Namentlich genannt wird im CIA-Dokument auch der frühere Zuger FDP-Nationalrat Georg Stucky. Er sass von 1992 bis 2016 im Verwaltungsrat der Crypto AG. Stucky sei vom Crypto-CEO über die Spionage-Operation informiert worden, so das Papier. Stucky allerdings lässt ausrichten: «An so etwas kann ich mich nicht erinnern.»
Mitwisser im Nachrichtendienst
Erhärten konnte die «Rundschau», dass es innerhalb des Schweizer Nachrichtendienstes Mitwisser gab. Mehrere voneinander unabhängige Quellen bestätigen dies. Laut dem CIA-Papier halfen Schweizer Mitwisser in den 1990er-Jahren gar aktiv, Ermittlungen gegen die Crypto AG abzuwenden. Damals hatten laut Recherchen der «Rundschau» mehrere Crypto-Mitarbeiter vor der Bundespolizei (Bupo) ausgesagt und den Verdacht auf manipulierte Geräte geäussert.
Laut CIA-Dokument beeinflussten aber Schweizer Nachrichtendienst-Mitarbeiter die Ermittlungen und nahmen insbesondere auch Einfluss auf die Kryptologen der Schweizer Armee, die in die Untersuchung der Geräte eingebunden waren.
Im CIA-Papier steht dazu: «Sie hatten den Schweizer Verschlüsselungsdienst in der Tasche (…).» Tatsächlich verliefen die Vorabklärungen der Bupo im Sand. Geleitet hatte sie Jürg Bühler, jetzt Vizedirektor des Nachrichtendienstes des Bundes. Er sagt heute: «Wenn das im Nachhinein gesehen der Fall war, dann ist klar, warum das Ergebnis der technischen Abklärungen so war, wie wir es bekommen haben.»

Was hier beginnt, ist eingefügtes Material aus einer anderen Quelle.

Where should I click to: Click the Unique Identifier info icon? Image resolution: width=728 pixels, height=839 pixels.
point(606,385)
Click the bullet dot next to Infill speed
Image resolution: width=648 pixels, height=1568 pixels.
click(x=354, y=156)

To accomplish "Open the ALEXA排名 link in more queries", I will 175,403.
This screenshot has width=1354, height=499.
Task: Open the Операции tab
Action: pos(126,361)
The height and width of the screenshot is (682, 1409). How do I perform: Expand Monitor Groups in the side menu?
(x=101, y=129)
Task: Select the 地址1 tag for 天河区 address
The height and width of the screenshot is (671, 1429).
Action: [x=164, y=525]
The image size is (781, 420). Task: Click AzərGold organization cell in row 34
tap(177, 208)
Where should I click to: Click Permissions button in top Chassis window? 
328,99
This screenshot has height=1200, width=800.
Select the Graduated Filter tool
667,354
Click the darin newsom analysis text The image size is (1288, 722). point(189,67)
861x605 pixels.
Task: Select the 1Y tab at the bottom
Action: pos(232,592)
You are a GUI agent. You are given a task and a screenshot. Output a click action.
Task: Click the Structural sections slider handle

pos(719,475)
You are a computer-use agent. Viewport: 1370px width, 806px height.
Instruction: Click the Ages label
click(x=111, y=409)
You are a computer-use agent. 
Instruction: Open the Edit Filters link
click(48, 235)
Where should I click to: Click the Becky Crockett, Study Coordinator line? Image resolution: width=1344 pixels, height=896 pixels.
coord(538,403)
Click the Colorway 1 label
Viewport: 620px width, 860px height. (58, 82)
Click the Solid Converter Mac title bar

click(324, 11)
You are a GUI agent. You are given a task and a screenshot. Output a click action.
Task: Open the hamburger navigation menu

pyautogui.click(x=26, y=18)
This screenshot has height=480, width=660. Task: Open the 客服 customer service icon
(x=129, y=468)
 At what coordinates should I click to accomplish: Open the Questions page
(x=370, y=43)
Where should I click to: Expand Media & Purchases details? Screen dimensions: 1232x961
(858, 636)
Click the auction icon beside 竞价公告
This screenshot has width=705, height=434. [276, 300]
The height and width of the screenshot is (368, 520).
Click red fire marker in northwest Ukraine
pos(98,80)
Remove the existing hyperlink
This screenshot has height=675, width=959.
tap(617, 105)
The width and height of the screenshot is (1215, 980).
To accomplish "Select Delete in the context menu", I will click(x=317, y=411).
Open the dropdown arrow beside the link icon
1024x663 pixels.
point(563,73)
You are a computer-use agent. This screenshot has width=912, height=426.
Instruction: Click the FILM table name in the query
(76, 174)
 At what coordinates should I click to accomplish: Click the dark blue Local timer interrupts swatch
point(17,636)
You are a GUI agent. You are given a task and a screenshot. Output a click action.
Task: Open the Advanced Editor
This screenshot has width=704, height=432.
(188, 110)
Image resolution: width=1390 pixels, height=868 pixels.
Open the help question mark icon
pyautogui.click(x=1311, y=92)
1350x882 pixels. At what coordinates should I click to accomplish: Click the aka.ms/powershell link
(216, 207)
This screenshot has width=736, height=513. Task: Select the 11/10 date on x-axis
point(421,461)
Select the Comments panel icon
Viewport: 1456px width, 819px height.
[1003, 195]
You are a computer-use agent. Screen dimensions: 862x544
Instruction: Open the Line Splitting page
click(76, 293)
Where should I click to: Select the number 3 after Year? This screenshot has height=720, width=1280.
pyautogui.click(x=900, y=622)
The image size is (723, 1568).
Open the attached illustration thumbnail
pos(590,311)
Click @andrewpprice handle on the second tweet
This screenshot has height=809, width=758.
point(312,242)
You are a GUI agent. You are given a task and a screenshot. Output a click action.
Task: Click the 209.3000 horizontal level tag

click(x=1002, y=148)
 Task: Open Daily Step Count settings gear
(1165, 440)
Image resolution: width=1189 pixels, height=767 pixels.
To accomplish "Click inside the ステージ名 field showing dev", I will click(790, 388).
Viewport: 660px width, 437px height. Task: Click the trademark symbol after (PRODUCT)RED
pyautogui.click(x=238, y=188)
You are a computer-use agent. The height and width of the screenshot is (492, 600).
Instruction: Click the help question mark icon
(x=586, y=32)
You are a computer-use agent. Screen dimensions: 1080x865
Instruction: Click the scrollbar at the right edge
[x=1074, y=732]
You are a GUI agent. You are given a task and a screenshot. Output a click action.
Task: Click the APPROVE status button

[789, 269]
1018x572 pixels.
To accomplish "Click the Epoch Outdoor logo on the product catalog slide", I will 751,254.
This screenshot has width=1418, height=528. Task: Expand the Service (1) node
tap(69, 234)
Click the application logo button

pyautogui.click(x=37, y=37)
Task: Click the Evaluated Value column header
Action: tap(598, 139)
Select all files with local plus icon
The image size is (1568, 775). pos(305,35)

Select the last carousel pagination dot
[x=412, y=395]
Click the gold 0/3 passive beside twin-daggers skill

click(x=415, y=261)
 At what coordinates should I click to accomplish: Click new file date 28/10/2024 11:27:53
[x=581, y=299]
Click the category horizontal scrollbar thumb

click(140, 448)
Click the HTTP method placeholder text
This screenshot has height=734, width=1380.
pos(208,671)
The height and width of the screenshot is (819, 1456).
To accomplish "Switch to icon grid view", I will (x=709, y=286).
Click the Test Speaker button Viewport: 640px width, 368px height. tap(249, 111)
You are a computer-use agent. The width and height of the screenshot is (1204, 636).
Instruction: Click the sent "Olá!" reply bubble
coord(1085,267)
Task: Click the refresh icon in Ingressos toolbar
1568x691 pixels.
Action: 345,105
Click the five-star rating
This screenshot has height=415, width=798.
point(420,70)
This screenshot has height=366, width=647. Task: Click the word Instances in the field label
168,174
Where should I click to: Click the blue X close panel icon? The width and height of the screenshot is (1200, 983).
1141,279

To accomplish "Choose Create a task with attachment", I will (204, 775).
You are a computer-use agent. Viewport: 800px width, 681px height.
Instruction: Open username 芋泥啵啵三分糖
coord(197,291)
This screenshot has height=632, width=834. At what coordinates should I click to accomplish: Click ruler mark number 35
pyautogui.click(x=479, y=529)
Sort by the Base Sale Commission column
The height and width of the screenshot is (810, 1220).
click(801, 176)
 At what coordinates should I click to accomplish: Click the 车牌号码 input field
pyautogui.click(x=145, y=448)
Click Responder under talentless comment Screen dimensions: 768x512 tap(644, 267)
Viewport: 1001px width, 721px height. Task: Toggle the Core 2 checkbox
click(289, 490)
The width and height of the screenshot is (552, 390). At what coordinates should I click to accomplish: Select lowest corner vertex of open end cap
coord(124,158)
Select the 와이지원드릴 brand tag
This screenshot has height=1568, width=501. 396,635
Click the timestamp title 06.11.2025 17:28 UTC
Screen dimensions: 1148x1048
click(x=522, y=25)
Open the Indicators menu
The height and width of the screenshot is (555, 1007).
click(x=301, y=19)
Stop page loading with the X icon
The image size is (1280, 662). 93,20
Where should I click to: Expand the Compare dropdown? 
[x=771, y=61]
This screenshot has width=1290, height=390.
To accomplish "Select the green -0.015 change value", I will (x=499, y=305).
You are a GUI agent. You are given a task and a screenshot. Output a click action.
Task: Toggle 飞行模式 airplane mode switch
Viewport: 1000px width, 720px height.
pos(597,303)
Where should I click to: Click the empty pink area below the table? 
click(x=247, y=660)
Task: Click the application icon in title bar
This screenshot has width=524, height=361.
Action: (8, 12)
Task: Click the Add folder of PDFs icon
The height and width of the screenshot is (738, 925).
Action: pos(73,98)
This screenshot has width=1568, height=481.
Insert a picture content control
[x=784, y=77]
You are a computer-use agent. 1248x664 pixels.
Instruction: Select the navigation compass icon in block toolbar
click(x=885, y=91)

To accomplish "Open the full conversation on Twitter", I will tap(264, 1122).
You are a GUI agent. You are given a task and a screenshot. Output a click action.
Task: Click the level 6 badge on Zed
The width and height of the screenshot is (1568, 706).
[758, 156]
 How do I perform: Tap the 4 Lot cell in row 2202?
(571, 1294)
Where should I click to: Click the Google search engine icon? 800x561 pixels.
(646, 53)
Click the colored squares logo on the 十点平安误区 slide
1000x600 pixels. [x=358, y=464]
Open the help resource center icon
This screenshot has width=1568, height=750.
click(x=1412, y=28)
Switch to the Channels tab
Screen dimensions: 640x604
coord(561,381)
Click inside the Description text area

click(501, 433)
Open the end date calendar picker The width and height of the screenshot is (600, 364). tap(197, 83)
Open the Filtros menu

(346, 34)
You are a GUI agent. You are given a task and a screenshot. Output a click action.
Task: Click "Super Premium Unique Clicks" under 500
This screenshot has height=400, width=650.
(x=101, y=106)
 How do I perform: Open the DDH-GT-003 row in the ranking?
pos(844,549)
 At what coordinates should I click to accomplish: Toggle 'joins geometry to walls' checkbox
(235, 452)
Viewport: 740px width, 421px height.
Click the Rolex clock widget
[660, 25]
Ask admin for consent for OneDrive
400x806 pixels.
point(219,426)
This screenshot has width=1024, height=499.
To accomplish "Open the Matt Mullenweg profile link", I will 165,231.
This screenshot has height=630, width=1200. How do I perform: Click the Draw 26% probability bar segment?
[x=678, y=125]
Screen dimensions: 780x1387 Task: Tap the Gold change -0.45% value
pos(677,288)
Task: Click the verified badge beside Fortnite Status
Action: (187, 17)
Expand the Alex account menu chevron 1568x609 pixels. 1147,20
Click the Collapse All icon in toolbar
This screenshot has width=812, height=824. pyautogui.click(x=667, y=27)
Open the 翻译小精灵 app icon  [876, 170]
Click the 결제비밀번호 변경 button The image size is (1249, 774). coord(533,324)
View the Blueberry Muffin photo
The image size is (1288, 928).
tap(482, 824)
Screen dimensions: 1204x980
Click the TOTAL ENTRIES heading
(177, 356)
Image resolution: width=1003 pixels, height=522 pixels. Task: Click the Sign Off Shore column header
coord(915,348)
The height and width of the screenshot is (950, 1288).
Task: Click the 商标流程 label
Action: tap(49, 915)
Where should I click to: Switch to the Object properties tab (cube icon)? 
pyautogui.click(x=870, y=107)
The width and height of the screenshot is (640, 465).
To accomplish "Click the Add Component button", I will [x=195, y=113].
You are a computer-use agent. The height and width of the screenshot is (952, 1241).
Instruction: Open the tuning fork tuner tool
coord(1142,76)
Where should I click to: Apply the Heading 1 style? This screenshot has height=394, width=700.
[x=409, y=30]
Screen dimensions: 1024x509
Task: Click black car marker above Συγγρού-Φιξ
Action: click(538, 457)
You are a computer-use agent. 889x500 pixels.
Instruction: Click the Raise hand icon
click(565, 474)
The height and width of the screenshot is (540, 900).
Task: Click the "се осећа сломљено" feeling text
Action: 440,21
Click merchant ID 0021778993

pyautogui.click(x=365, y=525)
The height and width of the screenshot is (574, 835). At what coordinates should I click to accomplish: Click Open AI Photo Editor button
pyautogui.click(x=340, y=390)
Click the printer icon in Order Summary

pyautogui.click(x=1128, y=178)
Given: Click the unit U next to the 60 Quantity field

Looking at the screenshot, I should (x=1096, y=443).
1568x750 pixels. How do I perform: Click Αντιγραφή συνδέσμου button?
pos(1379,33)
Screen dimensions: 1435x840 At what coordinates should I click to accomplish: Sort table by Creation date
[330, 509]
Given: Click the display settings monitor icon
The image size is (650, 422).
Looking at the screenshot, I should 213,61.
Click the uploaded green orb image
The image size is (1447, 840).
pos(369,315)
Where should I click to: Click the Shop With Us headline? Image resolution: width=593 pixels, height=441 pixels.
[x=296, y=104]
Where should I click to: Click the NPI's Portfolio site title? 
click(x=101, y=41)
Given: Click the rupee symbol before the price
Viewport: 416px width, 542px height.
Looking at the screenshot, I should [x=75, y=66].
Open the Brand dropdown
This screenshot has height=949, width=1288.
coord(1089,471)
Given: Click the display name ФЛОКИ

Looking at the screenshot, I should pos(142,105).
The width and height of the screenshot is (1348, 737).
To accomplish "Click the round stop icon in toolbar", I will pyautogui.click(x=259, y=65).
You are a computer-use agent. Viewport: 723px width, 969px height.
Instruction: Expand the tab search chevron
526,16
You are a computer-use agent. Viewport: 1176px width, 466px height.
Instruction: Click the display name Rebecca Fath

Bupo-Chef von Däniken gibt sich ahnungslos
Die CIA zweifelt aber auch am Willen der Bupo-Verantwortlichen, den wahren Verhältnissen bei der Crypto AG auf die Spur zu kommen: «Sie schienen nicht sehr gut hinzuschauen», heisst es im Papier. Der damalige Chef der Bupo, stellvertretender Bundesanwalt und Inland-Nachrichtendienstchef Urs von Daeniken, schreibt der «Rundschau»: «Von einer Operation hatte die Bupo keine Kenntnis. Es ergaben sich keine konkreten Verdachtsmomente für ein strafbares Verhalten und damit die Eröffnung eines Strafverfahrens.»
Laut CIA war die Bupo jedoch eingeweiht und hat auch den militärischen Nachrichtendienst informiert: «Die Bupo (…) hat den militärischen Nachrichtendienst kontaktiert. Hohe Beamte der Organisation hatten generell Kenntnis von der Rolle Deutschlands und der USA im Zusammenhang mit der Crypto AG und trugen dazu bei, diese Beziehung zu schützen.» Der damalige Chef des militärischen Nachrichtendienstes, Peter Regli, will sich auf Anfrage dazu nicht äussern.
Für Bernd Schmidbauer, den ehemaligen Staatsminister und Geheimdienstberater des deutschen Bundeskanzlers Helmut Kohl, ist klar: Die Schweizer hätten gewusst, was Sache ist. Schmidbauer sagt: «Ich hatte in bestimmten Bereichen ja direkten Kontakt zur Spitze Schweizer Dienste oder Behörden. Ich halte die Arbeit der Schweizer Dienste für sehr gut – auch in dieser Zeit – und nehme an, dass sie nicht uninformiert waren.»